自分の不幸を呪うわけでもなく、他人に八つ当たりをするわけでもない。
ただ自分の運命を受け入れて、周囲を励ましている。
そんなの彼にしかできない。
なのにわたしは……。
「ただ寝ているだけだよ」
ゲホゲホとまた咳き込む。
吸入器で薬を吸うジャック。
「……その薬がもっとあれば回復するのよね?」
「ええっと。そうなのかな?」
「ちょっと貸して」
わたしはジャックの持っていた吸入器を手にする。
これがなくなったから以前の世界でジャックは死んだんじゃないか。
そう考え、わたしはその薬の複製を考えた。
「えと。でもこれないと……」
「うん。少しもらうだけ」
薬を小瓶にわけて自室に向かう。
ジャックの死まであと一週間。
どうにかしないと。
まずは薬の勉強をしないと。
今までサボってきたつけがこんなところで出るなんて。
わたし、本当にやらかしているわね。
座学がこんなに大事だとは考えていなかった。
直感で生きてきたから、そのつけが回ってきたのだろう。
冷静に分析しつつも、薬の勉強にいそしむ。
そうしてから一日経った。
コンコンと控えめなノックの音がする。
「リンカーベル様」
「ん。

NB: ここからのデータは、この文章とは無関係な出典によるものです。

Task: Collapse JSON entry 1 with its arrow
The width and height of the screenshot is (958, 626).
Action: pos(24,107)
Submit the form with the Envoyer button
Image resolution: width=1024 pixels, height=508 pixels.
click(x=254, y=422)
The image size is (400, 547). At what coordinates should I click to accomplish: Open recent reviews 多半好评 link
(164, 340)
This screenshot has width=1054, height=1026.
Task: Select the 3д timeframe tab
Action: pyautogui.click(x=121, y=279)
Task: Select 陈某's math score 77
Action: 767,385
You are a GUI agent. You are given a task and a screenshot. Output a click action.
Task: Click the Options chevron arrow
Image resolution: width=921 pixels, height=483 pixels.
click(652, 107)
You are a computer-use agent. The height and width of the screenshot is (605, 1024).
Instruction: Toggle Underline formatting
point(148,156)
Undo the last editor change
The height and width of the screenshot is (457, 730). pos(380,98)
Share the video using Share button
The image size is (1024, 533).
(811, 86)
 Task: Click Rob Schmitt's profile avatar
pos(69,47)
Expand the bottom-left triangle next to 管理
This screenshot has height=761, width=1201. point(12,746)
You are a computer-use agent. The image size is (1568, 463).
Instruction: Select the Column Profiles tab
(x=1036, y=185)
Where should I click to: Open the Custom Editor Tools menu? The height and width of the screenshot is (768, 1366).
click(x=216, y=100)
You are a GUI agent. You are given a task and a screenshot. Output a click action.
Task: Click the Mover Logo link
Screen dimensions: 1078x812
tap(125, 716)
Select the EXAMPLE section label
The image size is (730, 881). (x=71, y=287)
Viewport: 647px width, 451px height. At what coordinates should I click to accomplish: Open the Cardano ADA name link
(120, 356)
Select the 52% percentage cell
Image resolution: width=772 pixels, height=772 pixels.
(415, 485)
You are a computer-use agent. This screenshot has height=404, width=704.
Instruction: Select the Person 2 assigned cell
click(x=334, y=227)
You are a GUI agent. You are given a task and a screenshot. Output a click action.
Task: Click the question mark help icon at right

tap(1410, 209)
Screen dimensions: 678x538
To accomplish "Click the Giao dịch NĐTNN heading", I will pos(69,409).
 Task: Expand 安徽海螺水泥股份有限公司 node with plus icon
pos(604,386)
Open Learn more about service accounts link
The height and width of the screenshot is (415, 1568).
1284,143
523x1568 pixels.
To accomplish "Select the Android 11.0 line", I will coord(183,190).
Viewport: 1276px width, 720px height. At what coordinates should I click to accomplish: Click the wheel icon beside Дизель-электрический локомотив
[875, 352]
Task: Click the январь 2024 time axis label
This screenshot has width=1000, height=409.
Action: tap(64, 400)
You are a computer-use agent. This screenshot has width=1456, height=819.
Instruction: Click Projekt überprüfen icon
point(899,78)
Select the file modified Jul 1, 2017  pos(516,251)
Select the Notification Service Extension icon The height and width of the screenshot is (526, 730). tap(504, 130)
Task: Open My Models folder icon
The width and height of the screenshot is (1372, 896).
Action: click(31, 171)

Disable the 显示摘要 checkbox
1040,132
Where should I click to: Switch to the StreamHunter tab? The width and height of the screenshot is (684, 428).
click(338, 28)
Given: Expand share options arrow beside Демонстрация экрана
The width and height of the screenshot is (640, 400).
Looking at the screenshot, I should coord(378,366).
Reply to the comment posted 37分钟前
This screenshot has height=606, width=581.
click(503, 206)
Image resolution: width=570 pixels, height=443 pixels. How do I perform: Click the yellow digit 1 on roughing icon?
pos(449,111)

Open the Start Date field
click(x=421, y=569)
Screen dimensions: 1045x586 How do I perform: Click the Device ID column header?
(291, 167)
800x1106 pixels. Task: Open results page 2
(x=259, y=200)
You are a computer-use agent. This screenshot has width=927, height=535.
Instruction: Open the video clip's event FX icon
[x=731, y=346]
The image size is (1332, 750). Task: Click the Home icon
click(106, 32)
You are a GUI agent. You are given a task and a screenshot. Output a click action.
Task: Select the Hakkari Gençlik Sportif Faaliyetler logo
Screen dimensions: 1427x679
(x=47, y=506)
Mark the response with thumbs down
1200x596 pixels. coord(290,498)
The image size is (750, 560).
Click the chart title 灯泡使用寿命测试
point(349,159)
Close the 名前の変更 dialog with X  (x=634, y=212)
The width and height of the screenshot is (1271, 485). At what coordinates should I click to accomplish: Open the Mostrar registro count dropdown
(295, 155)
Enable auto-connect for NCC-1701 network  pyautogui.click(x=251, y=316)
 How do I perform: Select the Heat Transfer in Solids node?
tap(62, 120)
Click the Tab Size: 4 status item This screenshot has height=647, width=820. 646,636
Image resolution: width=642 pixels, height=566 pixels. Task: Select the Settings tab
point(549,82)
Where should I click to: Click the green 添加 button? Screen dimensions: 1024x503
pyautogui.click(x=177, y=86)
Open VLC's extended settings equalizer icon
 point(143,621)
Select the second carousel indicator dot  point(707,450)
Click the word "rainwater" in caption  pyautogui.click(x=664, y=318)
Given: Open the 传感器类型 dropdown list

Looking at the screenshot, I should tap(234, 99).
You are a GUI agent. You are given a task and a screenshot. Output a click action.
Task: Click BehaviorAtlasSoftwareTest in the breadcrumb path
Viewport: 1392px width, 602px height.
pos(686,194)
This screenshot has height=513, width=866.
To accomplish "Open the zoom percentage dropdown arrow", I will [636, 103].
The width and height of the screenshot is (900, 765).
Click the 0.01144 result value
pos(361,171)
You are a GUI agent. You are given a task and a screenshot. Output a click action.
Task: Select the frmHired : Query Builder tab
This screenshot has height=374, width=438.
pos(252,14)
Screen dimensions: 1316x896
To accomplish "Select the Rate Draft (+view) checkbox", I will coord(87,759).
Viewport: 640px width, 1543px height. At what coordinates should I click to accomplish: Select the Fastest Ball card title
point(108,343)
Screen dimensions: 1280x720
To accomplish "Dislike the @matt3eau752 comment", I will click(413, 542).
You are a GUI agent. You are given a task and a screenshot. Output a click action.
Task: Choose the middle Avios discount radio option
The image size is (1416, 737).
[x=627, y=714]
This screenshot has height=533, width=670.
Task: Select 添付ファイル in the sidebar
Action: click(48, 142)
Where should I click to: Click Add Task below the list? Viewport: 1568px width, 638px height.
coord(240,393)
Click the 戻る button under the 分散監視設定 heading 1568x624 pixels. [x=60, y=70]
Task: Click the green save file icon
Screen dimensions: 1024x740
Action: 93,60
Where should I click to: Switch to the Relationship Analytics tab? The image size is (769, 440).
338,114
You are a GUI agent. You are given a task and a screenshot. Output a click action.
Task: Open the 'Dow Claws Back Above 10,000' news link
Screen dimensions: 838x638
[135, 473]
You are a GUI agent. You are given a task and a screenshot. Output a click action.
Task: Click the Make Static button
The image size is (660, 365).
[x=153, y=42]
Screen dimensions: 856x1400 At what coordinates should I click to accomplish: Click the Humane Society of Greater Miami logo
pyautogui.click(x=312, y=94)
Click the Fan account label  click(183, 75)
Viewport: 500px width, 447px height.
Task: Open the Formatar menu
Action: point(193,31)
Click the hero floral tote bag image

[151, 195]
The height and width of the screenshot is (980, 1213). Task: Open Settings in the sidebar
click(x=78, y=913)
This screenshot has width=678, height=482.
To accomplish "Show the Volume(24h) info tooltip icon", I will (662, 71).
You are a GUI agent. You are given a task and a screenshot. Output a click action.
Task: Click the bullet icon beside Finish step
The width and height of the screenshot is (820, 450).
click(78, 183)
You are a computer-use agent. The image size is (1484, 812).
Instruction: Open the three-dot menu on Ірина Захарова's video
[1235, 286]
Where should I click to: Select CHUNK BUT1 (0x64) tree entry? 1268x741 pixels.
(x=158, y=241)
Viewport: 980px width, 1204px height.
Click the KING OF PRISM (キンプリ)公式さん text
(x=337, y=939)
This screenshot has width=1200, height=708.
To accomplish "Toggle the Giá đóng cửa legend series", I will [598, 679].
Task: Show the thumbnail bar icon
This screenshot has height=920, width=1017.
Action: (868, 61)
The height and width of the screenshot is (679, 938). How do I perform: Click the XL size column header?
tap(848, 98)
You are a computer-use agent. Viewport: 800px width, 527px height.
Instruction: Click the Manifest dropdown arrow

ネェちゃんなの?」
わたしは本に栞を挟み、ドアの方に声をかける。
「はい。少し、お時間よろしいでしょうか?」
「うん。いいよ」
ネェちゃんが入ってくると、一礼する。
「それで?」
「いえ、ジャック様のお部屋にお邪魔していないので、お身体の方でも悪いのかと」
「悪いのは頭だったのよ」
「……笑えない冗談ですね」
ネェちゃんは苦い顔で応じる。
「冗談ではないよ。お薬の勉強しているのだけど、分からないことだらけなの」
「それは、ジャック様のためですか?」
「分からない。でもわたしは変えたい」
よく分からないと言った顔でネェちゃんは小首を傾げる。
「それで、何がわからないのですか?」
「うん。病気なら悪いところがあって、そこに作用すると思うのだけど……」
この薬、どこに作用しているのかまったく分からない。
むしろ……。
「まあ、薬は毒と一緒ですからね」
「え。どういうこと?」
「薬と毒の違いは量です。身体のどこかに作用するという意味ではどちらも同じものです」
ネェちゃんはそう言い、薬学書を手にする。
「まずはこれを読むことをオススメします」
手にした分厚い本を渡してくる。
わたしは本の薄さで選んでいたからダメだったのかな?
受け取ると、一ページ目から開く。
「私、お邪魔ですね。では」
ネェちゃんはそう言うと部屋を出ていく。
わたし、勉強頑張るよ。
待っていて、ジャック。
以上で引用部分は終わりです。